La gara maschile dei 400m ha visto anch'essa un'ottima performance da parte di due atleti australiani, Sean Wroe e Chris Troode. Wroe ha vinto la gara in 45.34, solo un centesimo sopra il suo personale fatto l'anno scorso proprio a Canberra. Troode lo ha seguito a ruota, arrivando con un tempo di 45.42. Entrambe hanno fatto segnare in questa maniera i minimi per i prossimi Campionati del Mondo di Osaka.
La neozelandese Beatrice Faumina in questa occasione ha lanciato il disco a 62.08m, battendo la Campionessa Mondiale Junior Dani Samuels (59.05m).

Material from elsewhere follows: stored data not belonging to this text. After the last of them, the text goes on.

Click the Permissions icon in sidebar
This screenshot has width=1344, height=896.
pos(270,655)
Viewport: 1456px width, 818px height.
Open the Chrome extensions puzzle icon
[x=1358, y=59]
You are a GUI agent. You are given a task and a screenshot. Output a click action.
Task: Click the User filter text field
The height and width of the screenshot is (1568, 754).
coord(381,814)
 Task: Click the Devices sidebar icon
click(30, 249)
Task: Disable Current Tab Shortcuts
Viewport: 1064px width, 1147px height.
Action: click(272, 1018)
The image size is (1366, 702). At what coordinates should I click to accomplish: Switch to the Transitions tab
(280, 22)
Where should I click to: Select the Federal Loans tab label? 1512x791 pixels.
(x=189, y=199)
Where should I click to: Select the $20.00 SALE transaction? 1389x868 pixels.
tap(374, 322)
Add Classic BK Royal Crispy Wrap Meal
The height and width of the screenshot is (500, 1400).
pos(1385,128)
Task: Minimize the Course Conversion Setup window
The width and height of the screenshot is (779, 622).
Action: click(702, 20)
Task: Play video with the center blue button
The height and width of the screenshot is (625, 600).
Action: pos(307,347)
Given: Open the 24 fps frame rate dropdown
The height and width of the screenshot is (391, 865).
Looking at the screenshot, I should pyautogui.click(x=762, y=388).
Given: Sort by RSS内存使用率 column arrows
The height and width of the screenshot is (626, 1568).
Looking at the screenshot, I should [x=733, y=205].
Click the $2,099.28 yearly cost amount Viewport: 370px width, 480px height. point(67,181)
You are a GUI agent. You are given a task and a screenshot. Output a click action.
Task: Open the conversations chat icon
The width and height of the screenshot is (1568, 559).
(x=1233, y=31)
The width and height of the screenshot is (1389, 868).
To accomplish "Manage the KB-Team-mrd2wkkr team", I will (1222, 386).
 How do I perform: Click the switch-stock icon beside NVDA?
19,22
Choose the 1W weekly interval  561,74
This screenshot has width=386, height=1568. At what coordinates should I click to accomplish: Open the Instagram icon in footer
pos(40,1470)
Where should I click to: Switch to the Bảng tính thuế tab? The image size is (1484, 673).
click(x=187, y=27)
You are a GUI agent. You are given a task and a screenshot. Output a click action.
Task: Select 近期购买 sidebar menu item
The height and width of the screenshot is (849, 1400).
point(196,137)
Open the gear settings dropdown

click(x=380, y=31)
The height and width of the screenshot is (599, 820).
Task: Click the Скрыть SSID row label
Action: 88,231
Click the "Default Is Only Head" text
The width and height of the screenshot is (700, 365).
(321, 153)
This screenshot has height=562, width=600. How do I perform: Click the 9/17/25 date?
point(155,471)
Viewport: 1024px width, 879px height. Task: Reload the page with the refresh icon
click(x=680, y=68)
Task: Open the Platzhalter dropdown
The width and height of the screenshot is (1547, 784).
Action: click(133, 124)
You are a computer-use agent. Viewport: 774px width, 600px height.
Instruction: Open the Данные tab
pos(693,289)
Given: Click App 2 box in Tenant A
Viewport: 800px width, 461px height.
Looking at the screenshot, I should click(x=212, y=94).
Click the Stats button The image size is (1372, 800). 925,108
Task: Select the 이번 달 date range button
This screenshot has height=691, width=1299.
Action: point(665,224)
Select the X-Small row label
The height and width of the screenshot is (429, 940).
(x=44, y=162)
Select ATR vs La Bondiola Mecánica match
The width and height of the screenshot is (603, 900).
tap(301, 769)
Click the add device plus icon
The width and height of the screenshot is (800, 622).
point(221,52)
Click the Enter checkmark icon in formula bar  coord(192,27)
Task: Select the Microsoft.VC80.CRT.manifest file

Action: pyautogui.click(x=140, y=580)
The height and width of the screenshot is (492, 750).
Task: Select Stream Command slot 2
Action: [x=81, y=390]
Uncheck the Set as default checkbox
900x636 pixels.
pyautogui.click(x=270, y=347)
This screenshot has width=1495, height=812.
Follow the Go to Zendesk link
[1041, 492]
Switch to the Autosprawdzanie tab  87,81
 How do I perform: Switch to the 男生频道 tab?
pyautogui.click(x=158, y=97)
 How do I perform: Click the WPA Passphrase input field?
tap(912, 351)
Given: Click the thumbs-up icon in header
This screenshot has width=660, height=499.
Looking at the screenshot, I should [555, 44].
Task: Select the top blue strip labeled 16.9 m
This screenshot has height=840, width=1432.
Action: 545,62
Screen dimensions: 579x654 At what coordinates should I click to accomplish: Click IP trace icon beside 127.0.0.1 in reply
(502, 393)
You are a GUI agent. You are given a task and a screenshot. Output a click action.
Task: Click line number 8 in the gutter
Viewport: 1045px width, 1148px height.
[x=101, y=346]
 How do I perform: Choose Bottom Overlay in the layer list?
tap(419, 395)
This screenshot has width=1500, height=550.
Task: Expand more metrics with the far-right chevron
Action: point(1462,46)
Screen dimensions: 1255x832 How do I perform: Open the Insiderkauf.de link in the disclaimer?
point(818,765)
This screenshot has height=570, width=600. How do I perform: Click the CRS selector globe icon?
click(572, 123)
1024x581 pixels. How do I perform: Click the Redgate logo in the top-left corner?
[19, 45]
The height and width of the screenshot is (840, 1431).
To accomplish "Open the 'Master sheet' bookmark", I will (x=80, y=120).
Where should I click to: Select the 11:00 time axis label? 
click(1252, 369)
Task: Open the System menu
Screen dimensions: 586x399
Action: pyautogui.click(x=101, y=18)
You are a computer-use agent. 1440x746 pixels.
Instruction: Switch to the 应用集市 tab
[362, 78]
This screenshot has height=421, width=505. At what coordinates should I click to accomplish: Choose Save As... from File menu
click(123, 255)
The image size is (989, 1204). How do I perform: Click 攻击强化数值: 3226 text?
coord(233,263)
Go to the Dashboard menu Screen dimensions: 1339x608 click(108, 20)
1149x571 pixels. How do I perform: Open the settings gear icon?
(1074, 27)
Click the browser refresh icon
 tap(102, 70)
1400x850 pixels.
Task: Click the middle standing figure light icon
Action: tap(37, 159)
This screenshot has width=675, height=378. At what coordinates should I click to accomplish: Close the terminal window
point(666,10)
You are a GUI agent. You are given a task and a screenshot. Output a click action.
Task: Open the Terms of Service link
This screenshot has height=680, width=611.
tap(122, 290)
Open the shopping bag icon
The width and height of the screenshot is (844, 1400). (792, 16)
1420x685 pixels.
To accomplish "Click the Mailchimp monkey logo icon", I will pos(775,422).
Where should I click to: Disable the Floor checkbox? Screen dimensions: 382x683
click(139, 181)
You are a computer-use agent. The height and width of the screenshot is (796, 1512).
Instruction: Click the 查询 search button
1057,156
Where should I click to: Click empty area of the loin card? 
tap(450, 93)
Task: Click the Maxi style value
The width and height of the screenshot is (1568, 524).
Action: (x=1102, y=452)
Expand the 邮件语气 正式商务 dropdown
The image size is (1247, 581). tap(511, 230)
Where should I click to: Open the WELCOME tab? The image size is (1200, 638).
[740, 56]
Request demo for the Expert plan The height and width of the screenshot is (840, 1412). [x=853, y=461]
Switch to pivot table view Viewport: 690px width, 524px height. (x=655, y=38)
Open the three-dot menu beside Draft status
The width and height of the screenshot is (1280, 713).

Il 17 febbraio si è disputato il secondo appuntamento della Telstra A-Series, questa volta all'Olympic Park di Sydney. In questa splendida arena si è messo in vista John Steffensen, vincitore sui 400m con un ottimo 45.07, proprio davanti a Shawn Merritt (45.81), che l'anno scorso aveva ottenuto la terza prestazione mondiale, 44.14. Steffensen ha poi festeggiato la sua clamorosa vittoria nel circuito di riscaldamento adiacente all'impianto principale, con una serie di 10x200m!
Craig Mottram, bronzo nei 5000m ai Campionati del Mondo di Helsinki, ha vinto molto bene la gara dei 3000m con un giro finale da 56 secondi ed un tempo totale di 7:42.00. Dietro di lui il tanzano Dickson Marwa (7:43.01) e il giovane Collis Birmingham (7:46.01).
Il Campione Olimpico in carica dei 200m, Shawn Crawford, nonostante una partenza poco convincente, ha poi vinto la gara dei 100m in 10.16, davanti al tre volte Campione australiano Josh Ross (10.17).
In luce anche Lisa Corrigan, che nei 1500m ha fatto segnare un personale di 4:05.25, che le è valsa una qualifica per i Mondiali.

Mercoledì scorso, 21 febbraio, si è disputato un altro grande evento, il New Zealand Grand Prix meeting, nella cittadina di Christchurch.
Si è fatta di nuovo notare Beatrice Faumina, che ha dominato la gara con un ottimo 62.20m nel disco. La medaglia di bronzo mondiale Valerie Vili è tornata alle gare dopo un'operazione e si è subito aggiudicata la gara del peso con 18.32m.
La gara del disco maschile è stata dominata da quattro australiani, con Scott Martin e Benn Harradinne entrambe sopra la misura dei 60m (61.65m e 60.23m).
Glenn Burrell, del Taranaki, ha vinto la gara di marcia su pista di 3km con un personale di 12:29.00, davanti a Tony Sargisson, argento ai Giochi del Commonwealth nella 50km.
Infine una nota la merita Monique Williams che quest'anno deve ancora trovare qualcuno che la metta davvero in crisi nei 200 e 400m. Anche in questa occasione, la Williams ha vinto i 400m senza dover lottare molto, ed ha tagliato il traguardo fermando i tempi su 54.65.